Work to complete:
Rewrite these lines with every "Screen dimensions" swapped for "Display size", leaving everything else unchanged.

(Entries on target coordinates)
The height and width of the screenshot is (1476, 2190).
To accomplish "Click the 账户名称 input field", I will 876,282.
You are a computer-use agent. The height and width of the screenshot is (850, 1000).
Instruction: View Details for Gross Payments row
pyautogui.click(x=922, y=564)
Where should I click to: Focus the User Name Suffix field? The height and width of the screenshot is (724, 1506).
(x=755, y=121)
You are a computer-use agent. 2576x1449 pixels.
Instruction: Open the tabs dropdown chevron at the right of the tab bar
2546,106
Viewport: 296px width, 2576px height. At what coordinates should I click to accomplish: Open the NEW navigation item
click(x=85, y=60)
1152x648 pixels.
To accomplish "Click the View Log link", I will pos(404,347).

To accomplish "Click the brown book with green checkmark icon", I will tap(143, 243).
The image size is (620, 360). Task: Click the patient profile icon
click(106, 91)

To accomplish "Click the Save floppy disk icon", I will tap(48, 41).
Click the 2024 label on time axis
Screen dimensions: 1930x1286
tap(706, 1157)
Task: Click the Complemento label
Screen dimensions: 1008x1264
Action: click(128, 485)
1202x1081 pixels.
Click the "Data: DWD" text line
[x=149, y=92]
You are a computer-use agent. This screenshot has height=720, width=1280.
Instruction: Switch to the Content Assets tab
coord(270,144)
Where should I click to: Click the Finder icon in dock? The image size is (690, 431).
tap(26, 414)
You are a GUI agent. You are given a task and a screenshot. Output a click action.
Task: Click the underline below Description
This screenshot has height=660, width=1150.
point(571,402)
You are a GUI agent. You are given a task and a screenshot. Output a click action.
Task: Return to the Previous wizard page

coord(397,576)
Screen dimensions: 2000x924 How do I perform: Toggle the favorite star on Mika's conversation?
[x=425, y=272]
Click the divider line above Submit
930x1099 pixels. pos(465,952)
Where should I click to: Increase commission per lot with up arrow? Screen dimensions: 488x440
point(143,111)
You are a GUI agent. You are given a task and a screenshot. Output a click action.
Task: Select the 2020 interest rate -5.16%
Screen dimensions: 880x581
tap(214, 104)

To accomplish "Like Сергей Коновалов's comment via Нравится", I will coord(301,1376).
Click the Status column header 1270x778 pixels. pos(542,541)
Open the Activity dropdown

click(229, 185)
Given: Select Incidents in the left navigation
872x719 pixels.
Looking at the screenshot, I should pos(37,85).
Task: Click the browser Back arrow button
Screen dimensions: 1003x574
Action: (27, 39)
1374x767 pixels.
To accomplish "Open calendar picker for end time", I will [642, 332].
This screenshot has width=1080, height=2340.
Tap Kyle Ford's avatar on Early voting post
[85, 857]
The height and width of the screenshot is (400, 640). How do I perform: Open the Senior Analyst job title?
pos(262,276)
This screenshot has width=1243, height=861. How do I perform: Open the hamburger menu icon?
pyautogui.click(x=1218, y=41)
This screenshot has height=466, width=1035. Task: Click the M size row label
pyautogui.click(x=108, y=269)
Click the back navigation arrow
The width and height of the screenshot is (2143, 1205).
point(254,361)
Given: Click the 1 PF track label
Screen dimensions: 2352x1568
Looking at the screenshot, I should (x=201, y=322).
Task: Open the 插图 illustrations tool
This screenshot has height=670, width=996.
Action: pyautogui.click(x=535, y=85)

Problem solution:
The height and width of the screenshot is (1476, 2190).
To accomplish "Click the 账户名称 input field", I will 876,282.
You are a computer-use agent. The height and width of the screenshot is (850, 1000).
Instruction: View Details for Gross Payments row
pyautogui.click(x=922, y=564)
Where should I click to: Focus the User Name Suffix field? The height and width of the screenshot is (724, 1506).
(x=755, y=121)
You are a computer-use agent. 2576x1449 pixels.
Instruction: Open the tabs dropdown chevron at the right of the tab bar
2546,106
Viewport: 296px width, 2576px height. At what coordinates should I click to accomplish: Open the NEW navigation item
click(x=85, y=60)
1152x648 pixels.
To accomplish "Click the View Log link", I will pos(404,347).

To accomplish "Click the brown book with green checkmark icon", I will tap(143, 243).
The image size is (620, 360). Task: Click the patient profile icon
click(106, 91)

To accomplish "Click the Save floppy disk icon", I will tap(48, 41).
Click the 2024 label on time axis
Display size: 1930x1286
tap(706, 1157)
Task: Click the Complemento label
Display size: 1008x1264
Action: click(128, 485)
1202x1081 pixels.
Click the "Data: DWD" text line
[x=149, y=92]
You are a computer-use agent. This screenshot has height=720, width=1280.
Instruction: Switch to the Content Assets tab
coord(270,144)
Where should I click to: Click the Finder icon in dock? The image size is (690, 431).
tap(26, 414)
You are a GUI agent. You are given a task and a screenshot. Output a click action.
Task: Click the underline below Description
This screenshot has height=660, width=1150.
point(571,402)
You are a GUI agent. You are given a task and a screenshot. Output a click action.
Task: Return to the Previous wizard page

coord(397,576)
Display size: 2000x924 How do I perform: Toggle the favorite star on Mika's conversation?
[x=425, y=272]
Click the divider line above Submit
930x1099 pixels. pos(465,952)
Where should I click to: Increase commission per lot with up arrow? Display size: 488x440
point(143,111)
You are a GUI agent. You are given a task and a screenshot. Output a click action.
Task: Select the 2020 interest rate -5.16%
Display size: 880x581
tap(214, 104)

To accomplish "Like Сергей Коновалов's comment via Нравится", I will coord(301,1376).
Click the Status column header 1270x778 pixels. pos(542,541)
Open the Activity dropdown

click(229, 185)
Given: Select Incidents in the left navigation
872x719 pixels.
Looking at the screenshot, I should pos(37,85).
Task: Click the browser Back arrow button
Display size: 1003x574
Action: (27, 39)
1374x767 pixels.
To accomplish "Open calendar picker for end time", I will [642, 332].
This screenshot has width=1080, height=2340.
Tap Kyle Ford's avatar on Early voting post
[85, 857]
The height and width of the screenshot is (400, 640). How do I perform: Open the Senior Analyst job title?
pos(262,276)
This screenshot has width=1243, height=861. How do I perform: Open the hamburger menu icon?
pyautogui.click(x=1218, y=41)
This screenshot has height=466, width=1035. Task: Click the M size row label
pyautogui.click(x=108, y=269)
Click the back navigation arrow
The width and height of the screenshot is (2143, 1205).
point(254,361)
Given: Click the 1 PF track label
Display size: 2352x1568
Looking at the screenshot, I should (x=201, y=322).
Task: Open the 插图 illustrations tool
This screenshot has height=670, width=996.
Action: pyautogui.click(x=535, y=85)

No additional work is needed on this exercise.